Please gather every line in the entries below that contains the word "computer".

Dataset entries:
○ ○ ○ ○
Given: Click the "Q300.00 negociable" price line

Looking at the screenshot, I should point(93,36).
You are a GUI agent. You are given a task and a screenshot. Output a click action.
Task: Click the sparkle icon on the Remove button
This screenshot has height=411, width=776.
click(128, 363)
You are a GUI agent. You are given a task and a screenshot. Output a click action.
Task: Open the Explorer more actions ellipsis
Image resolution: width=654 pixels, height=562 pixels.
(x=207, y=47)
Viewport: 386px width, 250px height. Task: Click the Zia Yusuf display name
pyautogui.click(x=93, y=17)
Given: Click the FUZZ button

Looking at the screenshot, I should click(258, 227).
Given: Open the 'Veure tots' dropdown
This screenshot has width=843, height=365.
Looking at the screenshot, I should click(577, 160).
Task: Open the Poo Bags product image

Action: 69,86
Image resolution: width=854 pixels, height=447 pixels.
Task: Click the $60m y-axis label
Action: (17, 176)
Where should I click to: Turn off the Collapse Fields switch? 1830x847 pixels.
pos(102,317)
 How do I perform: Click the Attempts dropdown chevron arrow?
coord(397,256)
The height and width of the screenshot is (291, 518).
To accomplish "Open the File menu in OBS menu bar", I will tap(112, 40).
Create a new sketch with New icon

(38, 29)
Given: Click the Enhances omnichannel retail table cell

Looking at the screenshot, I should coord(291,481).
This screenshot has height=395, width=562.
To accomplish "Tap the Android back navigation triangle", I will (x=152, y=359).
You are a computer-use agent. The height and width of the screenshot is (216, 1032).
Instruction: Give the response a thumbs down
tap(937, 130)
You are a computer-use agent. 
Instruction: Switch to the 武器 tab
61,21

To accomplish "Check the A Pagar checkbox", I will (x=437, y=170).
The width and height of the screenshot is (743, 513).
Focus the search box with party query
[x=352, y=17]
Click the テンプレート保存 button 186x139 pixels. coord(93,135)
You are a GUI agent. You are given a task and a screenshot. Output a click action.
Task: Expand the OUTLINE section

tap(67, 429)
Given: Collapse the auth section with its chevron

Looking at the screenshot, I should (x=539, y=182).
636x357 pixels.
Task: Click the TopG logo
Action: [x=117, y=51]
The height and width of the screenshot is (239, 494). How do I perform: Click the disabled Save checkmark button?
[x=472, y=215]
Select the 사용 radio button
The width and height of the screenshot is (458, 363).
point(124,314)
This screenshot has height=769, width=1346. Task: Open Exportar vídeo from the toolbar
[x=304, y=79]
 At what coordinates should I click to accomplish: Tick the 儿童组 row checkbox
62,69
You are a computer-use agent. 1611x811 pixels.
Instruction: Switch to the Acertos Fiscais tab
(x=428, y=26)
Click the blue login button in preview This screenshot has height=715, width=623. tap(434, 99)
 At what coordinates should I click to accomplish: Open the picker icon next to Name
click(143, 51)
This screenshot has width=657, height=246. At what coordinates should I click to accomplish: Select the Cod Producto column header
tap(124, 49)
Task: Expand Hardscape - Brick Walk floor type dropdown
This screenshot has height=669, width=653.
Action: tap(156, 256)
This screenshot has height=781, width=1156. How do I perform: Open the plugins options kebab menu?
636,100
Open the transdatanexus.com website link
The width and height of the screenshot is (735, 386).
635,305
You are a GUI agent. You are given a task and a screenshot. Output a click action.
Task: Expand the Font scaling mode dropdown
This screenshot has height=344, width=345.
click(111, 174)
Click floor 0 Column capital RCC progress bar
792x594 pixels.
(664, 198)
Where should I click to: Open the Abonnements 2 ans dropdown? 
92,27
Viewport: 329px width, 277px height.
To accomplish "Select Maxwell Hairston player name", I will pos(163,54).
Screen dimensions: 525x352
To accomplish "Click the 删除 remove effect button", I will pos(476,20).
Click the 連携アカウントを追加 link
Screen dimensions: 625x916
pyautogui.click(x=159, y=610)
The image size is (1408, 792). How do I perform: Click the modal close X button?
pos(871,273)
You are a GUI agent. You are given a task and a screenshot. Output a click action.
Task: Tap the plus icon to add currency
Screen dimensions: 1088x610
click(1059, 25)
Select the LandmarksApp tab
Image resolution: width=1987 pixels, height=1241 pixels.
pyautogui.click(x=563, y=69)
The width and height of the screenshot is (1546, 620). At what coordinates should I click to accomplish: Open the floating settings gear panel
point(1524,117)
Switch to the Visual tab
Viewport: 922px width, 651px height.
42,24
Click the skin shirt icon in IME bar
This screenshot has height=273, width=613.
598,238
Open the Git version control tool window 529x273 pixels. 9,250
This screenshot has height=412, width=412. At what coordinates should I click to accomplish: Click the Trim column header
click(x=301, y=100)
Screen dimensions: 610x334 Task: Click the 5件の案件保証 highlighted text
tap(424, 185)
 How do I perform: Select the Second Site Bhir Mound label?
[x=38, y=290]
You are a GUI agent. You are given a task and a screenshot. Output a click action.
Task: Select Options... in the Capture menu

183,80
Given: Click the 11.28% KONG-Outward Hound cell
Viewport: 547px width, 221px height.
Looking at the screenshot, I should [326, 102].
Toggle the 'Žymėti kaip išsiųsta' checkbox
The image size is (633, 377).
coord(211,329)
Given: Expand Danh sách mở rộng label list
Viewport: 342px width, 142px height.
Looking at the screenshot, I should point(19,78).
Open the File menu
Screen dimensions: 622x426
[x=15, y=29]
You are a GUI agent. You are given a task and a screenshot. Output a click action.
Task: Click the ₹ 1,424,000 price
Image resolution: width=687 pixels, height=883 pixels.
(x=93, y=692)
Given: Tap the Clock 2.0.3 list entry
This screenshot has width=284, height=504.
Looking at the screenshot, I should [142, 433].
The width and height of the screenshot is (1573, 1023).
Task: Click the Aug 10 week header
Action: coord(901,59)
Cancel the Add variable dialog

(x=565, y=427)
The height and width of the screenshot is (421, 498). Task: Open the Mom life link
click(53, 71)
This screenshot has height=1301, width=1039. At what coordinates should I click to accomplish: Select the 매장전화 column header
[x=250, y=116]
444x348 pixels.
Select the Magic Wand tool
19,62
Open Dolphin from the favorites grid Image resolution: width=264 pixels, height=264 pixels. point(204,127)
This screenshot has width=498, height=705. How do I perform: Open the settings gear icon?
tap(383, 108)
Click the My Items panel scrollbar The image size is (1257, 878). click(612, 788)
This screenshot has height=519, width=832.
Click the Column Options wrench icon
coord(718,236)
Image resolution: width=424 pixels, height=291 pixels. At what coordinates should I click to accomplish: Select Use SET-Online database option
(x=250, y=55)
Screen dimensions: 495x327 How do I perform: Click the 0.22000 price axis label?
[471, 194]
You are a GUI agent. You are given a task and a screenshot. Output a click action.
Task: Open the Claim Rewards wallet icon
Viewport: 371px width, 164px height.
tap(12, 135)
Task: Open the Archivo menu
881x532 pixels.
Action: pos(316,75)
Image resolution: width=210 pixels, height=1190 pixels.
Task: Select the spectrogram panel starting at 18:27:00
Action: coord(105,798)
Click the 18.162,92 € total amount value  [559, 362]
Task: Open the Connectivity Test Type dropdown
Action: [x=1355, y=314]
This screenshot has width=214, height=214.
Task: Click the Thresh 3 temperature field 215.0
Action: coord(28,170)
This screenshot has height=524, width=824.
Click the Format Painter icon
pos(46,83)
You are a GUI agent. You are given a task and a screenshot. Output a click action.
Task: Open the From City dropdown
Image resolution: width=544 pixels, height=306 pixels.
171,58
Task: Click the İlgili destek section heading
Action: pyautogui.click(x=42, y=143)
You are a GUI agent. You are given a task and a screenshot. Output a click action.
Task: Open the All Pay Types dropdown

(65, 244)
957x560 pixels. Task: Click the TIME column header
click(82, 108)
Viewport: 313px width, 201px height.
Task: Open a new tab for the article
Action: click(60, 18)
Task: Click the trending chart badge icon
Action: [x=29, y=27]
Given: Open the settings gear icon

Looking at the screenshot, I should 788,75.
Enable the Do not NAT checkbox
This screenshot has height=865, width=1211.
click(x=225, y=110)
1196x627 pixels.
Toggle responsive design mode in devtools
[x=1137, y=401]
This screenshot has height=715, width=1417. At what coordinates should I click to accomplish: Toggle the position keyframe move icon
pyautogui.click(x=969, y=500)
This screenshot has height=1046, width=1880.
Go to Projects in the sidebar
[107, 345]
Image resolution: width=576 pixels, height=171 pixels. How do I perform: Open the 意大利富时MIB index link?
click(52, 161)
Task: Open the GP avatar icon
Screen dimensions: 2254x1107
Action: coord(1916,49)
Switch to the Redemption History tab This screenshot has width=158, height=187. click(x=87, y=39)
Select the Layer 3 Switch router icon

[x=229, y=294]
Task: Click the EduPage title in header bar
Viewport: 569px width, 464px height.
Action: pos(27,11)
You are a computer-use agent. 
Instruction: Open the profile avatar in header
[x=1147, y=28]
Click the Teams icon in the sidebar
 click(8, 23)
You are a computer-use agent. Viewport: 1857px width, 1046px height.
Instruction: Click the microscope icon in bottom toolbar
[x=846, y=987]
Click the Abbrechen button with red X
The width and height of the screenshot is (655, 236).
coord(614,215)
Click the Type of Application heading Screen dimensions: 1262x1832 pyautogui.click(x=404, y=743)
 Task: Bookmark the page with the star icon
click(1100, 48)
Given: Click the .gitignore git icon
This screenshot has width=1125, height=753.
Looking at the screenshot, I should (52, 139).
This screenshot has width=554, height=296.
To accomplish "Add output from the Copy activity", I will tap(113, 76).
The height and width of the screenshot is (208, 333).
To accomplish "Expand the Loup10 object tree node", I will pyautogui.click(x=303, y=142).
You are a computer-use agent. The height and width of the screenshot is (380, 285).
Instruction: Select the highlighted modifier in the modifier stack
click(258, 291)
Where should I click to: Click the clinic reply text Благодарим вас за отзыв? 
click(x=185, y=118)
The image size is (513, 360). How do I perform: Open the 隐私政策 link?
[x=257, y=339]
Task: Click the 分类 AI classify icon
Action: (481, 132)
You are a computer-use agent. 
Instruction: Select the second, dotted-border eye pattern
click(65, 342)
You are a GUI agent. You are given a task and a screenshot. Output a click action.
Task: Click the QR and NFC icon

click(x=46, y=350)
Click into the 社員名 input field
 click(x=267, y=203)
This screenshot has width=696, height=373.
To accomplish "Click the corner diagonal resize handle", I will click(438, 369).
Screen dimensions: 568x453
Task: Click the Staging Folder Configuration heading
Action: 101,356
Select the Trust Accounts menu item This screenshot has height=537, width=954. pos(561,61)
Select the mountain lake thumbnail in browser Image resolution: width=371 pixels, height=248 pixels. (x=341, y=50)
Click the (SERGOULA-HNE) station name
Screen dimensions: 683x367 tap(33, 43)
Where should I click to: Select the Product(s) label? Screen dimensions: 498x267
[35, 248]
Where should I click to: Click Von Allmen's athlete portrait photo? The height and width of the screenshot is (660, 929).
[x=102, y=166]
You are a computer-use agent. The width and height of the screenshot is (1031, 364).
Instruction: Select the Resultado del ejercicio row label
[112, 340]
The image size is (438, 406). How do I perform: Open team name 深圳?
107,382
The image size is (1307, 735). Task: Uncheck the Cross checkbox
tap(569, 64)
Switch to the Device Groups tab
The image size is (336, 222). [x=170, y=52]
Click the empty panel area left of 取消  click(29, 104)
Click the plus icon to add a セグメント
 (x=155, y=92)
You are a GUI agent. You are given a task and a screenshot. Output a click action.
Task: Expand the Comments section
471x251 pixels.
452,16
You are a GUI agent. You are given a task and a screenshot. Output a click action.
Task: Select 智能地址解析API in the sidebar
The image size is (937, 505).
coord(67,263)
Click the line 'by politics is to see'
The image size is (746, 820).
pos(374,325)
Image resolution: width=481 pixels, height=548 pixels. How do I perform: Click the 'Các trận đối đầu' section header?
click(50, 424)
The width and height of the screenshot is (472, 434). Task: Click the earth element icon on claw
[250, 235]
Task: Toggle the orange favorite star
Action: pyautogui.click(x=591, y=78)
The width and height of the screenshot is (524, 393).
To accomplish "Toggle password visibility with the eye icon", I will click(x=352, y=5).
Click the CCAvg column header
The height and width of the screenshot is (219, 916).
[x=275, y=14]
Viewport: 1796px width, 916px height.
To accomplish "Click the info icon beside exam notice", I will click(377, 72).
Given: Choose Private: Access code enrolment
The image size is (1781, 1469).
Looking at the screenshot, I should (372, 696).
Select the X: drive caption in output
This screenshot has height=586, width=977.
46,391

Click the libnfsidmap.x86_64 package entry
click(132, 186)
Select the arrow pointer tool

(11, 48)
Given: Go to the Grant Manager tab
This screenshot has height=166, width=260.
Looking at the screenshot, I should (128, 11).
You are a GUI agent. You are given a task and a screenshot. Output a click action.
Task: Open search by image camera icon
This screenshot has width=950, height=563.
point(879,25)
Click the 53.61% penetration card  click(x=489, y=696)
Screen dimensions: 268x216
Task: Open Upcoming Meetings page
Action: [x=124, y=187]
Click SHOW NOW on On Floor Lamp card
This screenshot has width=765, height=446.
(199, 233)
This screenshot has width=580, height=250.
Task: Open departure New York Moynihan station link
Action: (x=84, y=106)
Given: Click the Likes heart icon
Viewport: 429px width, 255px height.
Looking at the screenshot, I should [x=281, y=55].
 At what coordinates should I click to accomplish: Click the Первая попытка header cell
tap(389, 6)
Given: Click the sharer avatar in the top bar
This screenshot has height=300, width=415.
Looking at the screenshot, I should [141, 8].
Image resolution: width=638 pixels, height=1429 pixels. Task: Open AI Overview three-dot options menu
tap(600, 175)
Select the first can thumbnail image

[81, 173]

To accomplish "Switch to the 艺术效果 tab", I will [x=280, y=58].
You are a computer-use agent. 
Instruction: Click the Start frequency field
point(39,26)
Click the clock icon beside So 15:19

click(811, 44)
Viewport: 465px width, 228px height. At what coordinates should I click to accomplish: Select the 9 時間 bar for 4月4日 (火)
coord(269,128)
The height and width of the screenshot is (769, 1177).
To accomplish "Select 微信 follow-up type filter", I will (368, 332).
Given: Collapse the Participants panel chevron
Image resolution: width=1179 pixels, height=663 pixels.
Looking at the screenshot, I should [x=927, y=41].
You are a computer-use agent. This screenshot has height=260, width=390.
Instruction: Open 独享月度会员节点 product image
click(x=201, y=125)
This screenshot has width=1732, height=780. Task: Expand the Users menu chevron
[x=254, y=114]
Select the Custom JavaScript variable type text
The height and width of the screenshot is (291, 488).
○ ○ ○ ○
→ ANSWER TO THE TASK:
You are a computer-use agent. The height and width of the screenshot is (216, 1032).
You are a computer-use agent. 
You are a computer-use agent. 1611x811 pixels.
You are a computer-use agent. 
You are a computer-use agent. Viewport: 1857px width, 1046px height.
You are a computer-use agent. The height and width of the screenshot is (380, 285).
You are a computer-use agent. 
You are a computer-use agent. The width and height of the screenshot is (1031, 364).
You are a computer-use agent. 
You are a computer-use agent. This screenshot has height=260, width=390.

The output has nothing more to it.